In patients treated for renal anaemia, darbepoetin alpha has been shown to more effectively increase haemoglobin than equimolar amounts of epoetin administered by the same route [3,5,7]. However, these studies evaluated the darbepoetin alpha dose necessary to maintain haemoglobin (Hb) within a certain range and allowed asymmetrical boundaries for Hb [6–8], i.e. the allowed range for Hb to increase was bigger than to decrease. These asymmetrical boundaries may have biased the results in favour of an Hb increase during darbepoetin alpha titration.

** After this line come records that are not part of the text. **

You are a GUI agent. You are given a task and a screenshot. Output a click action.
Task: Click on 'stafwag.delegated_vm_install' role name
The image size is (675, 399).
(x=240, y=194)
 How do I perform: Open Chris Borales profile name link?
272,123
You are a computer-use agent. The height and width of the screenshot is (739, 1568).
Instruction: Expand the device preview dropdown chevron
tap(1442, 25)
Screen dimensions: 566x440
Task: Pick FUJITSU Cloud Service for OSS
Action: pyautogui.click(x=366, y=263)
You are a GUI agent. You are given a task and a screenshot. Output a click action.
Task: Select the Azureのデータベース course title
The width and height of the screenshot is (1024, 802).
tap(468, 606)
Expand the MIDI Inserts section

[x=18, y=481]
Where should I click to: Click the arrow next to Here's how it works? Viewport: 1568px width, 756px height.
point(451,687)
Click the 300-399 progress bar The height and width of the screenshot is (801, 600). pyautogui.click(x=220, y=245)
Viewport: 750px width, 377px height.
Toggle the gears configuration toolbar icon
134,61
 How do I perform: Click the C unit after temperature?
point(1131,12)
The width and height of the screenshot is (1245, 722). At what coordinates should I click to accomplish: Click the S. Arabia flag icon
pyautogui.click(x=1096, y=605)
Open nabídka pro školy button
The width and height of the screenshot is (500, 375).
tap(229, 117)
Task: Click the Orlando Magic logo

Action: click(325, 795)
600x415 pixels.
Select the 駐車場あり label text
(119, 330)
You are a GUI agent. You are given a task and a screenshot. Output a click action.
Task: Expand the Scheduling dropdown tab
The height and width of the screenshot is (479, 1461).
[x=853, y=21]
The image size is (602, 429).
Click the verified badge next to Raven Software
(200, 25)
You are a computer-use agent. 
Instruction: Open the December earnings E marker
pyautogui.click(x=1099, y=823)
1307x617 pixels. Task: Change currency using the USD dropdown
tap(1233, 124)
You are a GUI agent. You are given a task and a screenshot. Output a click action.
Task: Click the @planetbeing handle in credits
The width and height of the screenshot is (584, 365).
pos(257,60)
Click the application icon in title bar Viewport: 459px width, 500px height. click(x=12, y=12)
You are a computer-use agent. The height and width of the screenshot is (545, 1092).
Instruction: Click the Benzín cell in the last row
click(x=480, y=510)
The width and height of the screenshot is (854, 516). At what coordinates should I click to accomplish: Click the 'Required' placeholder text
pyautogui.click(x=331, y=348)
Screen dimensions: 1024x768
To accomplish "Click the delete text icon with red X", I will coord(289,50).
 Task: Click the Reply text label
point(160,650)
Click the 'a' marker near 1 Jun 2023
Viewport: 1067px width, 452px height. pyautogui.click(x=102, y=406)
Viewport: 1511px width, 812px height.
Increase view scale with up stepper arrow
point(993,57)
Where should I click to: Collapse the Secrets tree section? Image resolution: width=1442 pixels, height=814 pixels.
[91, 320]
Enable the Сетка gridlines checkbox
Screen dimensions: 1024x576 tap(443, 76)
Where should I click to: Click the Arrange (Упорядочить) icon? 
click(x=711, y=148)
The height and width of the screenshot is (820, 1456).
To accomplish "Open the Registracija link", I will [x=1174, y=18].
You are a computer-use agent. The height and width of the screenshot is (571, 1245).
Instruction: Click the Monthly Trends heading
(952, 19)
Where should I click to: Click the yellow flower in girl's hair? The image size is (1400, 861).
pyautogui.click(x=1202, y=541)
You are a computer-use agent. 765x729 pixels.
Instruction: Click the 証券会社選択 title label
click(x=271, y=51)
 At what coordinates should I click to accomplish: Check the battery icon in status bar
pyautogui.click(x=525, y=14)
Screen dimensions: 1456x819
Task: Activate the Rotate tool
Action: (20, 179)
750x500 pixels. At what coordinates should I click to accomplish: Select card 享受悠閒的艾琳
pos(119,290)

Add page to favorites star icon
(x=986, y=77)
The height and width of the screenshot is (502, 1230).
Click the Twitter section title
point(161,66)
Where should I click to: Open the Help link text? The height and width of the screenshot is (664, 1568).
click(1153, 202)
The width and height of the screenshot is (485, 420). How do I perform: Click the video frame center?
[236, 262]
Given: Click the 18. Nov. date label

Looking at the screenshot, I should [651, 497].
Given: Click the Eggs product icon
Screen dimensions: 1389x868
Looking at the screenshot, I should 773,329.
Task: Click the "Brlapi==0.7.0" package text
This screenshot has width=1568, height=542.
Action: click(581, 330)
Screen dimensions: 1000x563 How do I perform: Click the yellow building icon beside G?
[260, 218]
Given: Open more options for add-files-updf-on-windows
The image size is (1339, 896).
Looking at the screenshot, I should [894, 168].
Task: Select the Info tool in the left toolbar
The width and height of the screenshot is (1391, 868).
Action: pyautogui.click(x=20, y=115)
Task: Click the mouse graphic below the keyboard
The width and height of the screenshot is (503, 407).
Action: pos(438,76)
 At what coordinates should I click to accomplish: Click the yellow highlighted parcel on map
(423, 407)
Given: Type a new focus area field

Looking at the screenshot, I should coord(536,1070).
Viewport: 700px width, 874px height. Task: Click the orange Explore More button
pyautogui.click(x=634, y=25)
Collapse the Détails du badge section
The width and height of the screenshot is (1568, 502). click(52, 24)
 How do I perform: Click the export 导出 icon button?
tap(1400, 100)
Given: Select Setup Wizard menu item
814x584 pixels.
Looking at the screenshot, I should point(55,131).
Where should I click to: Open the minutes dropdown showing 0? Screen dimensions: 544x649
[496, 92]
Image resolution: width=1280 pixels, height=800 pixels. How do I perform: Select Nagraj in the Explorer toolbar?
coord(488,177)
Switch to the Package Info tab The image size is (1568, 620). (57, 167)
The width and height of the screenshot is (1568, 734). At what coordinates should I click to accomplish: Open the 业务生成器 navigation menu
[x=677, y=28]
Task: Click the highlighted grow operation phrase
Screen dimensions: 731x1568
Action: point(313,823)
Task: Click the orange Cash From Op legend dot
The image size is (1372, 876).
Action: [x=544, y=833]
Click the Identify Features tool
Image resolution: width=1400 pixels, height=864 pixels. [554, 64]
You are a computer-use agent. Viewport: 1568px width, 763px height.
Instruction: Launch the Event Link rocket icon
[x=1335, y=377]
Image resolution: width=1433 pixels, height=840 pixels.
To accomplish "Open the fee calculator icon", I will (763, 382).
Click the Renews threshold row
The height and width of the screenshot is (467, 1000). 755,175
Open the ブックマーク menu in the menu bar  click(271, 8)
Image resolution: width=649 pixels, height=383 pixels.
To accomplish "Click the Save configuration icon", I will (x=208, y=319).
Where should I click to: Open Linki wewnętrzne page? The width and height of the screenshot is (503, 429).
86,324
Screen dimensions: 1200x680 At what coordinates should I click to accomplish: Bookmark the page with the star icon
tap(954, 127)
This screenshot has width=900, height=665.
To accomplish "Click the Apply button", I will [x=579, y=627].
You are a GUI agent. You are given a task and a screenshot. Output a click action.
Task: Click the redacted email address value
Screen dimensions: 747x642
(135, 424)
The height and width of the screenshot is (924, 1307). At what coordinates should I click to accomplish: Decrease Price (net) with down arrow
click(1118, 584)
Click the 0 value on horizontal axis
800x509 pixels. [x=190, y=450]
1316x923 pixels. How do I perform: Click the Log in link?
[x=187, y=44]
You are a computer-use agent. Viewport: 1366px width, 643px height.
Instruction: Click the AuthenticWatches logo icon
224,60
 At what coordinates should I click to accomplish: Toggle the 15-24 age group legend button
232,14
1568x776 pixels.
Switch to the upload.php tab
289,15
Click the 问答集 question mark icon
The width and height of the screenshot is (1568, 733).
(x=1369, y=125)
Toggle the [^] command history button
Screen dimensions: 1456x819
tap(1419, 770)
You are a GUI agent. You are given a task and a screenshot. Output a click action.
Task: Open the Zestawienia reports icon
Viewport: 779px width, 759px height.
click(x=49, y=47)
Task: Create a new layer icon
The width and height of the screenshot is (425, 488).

Since, therefore, the actual conversion ratio from epoetin to darbepoetin alpha was unknown, the present study was designed to evaluate the darbepoetin alpha dose adjustment that was required to maintain Hb within symmetrical boundaries (±1.0 g/dl) of baseline after equimolar (1:200) conversion from epoetin. In addition, the study was to evaluate the relative influence of the previous route of administration, the previous dose frequency and the previous dose of epoetin on the darbepoetin alpha dose requirements. In contrast to earlier studies [4,6,9], where patients had been switched to darbepoetin alpha using the same route of administration as the previous epoetin (s.c. 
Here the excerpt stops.